The instructions of the Proprietors to Deputy-Governor Lawrie—while firm in their requirements for the execution of all engagements which justice to themselves and other settlers called upon them to enforce—were calculated to restore tranquillity, and to quiet, for a time at least, the opposition to their government. The claims under the Indian purchases having been brought to their notice, and relief sought from the evils to which the claimants had been subjected, elicited a dignified letter in reply, upholding the proprietary authority, and presenting in a forcible manner the difficulties which would inevitably arise should that authority be subverted. In order to prevent further difficulties from the acquisition of Indian titles by individuals the right to purchase was continued in the deputy-governor, and he was directed to make a requisition upon the Proprietors for the necessary funds, as had been done in 1682, by shipping a cargo of goods valued at about one hundred and fifty pounds, and expending the amount for that purpose.
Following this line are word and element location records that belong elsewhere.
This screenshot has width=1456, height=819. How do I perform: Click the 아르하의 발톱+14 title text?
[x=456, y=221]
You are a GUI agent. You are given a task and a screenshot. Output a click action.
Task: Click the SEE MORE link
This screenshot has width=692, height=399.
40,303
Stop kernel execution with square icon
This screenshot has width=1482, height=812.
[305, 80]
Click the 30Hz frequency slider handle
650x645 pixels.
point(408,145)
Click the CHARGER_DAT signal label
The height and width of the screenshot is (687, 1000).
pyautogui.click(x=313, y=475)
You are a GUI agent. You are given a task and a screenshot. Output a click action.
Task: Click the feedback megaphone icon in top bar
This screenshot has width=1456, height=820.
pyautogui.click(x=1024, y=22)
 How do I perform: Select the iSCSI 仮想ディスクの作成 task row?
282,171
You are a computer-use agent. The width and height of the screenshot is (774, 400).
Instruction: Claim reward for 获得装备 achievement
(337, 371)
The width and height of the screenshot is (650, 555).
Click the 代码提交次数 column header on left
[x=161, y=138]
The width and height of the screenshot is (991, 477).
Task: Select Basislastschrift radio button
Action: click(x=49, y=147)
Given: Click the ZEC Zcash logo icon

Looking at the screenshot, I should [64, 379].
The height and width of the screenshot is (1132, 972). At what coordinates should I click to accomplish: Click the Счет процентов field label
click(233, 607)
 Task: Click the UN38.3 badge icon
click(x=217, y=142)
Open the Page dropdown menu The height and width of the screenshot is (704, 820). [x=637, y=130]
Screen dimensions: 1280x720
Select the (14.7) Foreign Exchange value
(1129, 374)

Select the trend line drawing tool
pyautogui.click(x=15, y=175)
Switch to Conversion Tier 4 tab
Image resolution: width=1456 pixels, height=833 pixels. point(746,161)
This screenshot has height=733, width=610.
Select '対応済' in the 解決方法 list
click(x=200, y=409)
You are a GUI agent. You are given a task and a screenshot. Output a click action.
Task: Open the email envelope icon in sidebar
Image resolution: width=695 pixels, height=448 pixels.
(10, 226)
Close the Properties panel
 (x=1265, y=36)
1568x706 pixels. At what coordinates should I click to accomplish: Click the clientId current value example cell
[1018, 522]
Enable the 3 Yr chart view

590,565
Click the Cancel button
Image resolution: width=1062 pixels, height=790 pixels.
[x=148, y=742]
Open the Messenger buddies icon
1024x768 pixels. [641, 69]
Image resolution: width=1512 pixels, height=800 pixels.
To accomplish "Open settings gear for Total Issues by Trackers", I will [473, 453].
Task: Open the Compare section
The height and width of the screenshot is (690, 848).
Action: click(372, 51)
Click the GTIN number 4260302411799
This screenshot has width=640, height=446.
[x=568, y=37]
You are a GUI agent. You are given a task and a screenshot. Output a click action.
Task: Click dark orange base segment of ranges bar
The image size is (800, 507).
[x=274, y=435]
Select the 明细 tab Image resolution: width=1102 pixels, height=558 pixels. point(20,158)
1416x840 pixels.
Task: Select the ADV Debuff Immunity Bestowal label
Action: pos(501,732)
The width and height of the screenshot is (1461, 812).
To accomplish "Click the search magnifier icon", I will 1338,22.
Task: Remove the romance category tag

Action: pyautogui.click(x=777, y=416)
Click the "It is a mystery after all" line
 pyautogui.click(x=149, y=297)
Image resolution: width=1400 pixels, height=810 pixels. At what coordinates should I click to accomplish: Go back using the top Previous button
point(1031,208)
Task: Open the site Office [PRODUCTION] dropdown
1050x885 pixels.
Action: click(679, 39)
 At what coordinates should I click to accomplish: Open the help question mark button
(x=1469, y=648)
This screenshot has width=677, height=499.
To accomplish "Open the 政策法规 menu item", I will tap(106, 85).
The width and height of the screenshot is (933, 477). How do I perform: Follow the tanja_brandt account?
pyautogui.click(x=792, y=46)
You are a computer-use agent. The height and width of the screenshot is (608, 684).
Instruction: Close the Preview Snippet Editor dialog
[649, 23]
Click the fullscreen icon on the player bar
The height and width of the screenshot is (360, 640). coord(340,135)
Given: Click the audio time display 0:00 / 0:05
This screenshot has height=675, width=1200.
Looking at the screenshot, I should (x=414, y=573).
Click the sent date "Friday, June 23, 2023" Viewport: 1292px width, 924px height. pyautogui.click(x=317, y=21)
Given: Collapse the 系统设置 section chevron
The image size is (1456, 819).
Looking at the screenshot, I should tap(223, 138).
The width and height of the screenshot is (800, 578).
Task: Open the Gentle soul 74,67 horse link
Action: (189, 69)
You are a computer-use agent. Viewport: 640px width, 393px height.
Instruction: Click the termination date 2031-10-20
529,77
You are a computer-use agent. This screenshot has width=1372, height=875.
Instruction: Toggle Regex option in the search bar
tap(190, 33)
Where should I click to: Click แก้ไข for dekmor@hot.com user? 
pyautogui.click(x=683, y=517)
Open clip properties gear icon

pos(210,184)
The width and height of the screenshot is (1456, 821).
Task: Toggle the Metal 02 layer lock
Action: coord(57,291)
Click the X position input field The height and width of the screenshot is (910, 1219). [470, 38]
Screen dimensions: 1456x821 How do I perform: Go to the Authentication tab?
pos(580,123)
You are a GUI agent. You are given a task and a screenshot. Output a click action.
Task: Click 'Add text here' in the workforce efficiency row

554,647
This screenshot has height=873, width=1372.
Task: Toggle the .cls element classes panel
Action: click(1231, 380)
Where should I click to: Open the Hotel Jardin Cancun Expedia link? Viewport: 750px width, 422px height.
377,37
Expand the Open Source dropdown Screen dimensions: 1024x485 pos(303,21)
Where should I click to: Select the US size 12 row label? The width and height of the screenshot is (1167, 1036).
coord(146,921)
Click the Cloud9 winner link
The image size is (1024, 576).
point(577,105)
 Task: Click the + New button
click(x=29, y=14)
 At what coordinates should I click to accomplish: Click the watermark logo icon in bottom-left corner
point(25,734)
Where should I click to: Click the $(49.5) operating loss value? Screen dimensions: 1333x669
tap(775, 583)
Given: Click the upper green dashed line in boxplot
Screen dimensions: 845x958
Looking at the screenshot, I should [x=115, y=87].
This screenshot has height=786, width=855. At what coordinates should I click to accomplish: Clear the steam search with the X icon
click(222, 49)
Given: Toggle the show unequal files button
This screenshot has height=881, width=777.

The necessity for the cultivation of good feelings with the Province of New York was manifest. Having for its chief executive one whose arbitrary temper and disposition led him to disregard solemn engagements, the relations between the provinces were not likely to be made more harmonious because he was heir-apparent to the throne of England; and it was consequently in accordance both with the principles of the Friends and the promptings of sound judgment and discretion, that the Proprietors urged upon Lawrie the propriety of fostering a friendly correspondence with New York, and avoiding everything that might occasion misapprehension or cause aggressions upon their rights.
Lawrie conformed himself to the tenor of his instructions. He visited Governor Dongan and remained with him two or three days, discussing their mutual rights and privileges, and was treated by him with kindness and respect; and being of a less grasping disposition than his predecessor, there were no open acts of hostility to the proprietary government manifested by him.